Regarding ethnic groups, they are predominantly white (of which 83.6% are English, 8.6% Scottish, 4.9% Welsh, 2.9% Northern Irish) 92.1%, 2% black, 1 Hindus, 8%, Pakistani 1.3%, mixed race 1.2%, other 1.6% (2001 census). The British derive from a mixture that was produced throughout history by invasions of Celts (Cimbrios, Gauls), West Germans (Angles, Saxons) and Scandinavians. For several centuries the English emigrated to the colonies of their Empire, and this population loss has been offset by the arrival in the metropolis of people from these countries, particularly from Southeast Asia, hence the Pakistani and Hindu minorities in the country.

The official language is English, although Welsh is spoken by 26% of the population of Wales and Scottish Gaelic is spoken by around 60,000 Scots.

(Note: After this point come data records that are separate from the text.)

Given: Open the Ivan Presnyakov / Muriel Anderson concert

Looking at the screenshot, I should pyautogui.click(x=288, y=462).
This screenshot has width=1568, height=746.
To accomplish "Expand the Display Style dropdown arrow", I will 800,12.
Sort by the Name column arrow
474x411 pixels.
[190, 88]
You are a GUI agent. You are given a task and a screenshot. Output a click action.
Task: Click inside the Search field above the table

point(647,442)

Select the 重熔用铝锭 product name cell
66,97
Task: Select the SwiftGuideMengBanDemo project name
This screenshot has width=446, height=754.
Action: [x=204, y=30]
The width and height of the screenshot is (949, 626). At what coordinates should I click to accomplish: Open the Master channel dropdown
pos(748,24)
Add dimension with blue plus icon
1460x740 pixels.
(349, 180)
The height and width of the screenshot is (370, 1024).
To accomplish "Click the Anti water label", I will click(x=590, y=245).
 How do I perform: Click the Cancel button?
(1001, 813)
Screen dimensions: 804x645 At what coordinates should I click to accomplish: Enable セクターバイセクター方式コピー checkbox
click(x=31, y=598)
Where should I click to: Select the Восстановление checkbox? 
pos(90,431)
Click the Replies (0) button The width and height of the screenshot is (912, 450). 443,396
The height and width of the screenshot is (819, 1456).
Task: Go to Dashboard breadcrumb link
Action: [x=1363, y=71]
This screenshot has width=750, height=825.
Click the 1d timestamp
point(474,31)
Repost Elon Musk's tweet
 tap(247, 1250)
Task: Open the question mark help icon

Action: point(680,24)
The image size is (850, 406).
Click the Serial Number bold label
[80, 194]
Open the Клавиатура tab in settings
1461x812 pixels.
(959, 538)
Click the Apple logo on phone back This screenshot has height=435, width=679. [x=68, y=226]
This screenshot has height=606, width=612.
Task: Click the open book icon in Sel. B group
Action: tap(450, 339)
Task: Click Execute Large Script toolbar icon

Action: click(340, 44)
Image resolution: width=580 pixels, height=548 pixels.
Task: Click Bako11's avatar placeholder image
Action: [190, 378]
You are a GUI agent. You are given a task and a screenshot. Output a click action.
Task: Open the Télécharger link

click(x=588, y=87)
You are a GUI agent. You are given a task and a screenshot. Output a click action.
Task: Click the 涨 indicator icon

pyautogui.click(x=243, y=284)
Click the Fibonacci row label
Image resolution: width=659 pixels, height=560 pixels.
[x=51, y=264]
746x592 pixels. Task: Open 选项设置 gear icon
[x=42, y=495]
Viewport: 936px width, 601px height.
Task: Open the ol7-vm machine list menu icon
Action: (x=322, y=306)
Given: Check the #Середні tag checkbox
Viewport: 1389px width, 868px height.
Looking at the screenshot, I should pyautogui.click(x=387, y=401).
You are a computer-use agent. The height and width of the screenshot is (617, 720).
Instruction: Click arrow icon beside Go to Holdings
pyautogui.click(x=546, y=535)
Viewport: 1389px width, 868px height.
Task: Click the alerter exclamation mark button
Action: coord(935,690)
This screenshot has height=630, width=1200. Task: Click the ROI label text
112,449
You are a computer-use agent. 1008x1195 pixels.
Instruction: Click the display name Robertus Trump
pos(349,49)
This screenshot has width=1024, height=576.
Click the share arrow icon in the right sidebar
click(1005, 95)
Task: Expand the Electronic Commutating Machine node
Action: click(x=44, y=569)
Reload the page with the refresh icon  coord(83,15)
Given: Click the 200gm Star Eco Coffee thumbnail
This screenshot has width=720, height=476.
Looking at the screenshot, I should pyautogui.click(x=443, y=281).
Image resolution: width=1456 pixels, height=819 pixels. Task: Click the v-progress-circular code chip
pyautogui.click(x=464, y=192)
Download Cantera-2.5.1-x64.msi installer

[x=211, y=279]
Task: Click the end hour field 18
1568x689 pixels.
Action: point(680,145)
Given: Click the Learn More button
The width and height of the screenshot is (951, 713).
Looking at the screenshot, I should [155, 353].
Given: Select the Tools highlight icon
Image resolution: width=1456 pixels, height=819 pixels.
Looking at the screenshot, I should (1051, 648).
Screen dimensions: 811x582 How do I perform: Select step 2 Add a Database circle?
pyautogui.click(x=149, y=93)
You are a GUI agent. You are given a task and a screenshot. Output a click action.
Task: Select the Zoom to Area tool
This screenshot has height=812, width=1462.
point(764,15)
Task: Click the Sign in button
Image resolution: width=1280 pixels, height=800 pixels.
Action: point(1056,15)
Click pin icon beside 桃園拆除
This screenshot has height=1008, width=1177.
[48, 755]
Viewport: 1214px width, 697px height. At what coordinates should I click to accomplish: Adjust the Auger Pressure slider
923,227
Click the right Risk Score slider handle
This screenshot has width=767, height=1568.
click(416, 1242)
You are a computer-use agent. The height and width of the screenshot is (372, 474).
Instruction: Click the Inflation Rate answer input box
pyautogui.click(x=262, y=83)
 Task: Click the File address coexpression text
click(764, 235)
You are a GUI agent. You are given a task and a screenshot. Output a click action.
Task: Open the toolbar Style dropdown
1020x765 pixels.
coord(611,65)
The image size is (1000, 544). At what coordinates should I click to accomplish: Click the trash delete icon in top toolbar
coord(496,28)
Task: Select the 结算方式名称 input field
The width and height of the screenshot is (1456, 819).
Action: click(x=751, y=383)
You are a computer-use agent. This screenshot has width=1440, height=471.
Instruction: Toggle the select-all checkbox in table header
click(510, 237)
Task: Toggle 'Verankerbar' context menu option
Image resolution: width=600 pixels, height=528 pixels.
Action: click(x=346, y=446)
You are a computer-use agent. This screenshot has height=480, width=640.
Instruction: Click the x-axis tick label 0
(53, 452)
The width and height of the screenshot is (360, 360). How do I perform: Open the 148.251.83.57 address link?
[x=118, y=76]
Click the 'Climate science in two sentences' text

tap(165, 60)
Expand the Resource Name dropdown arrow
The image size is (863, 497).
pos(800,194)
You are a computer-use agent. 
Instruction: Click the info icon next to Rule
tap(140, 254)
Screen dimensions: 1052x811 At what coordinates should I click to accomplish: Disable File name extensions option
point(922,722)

71.6% of the population is Christian, mainly Anglican (Anglican Church), although there are also Catholics, Presbyterians and Methodists. There are 2.7% of Muslims, 1% that profess Hinduism and, according to the 2001 census, 1.6% of other beliefs and 23.1% of unspecified or none beliefs.

The capital London has a metropolitan area that has 12,875,000 residents, with a density of 1,130 residents per square kilometer, the second largest metropolitan area in Europe after Moscow. But there are a whole series of major cities: Birmingham, Glasgow, Liverpool, Leeds, Sheffield, Edinburgh (capital of Scotland), Bristol, Manchester, Leicester, Coventry, Kingston upon Hull, Cardiff (capital of Wales, 292,150 pop.) And Belfast (Capital of Northern Ireland, 276,459 pop.).

Traditionally, the United Kingdom was divided into one hundred and two counties, of which 46 are from England, 33 from Scotland, 13 from Wales and 8 from Northern Ireland.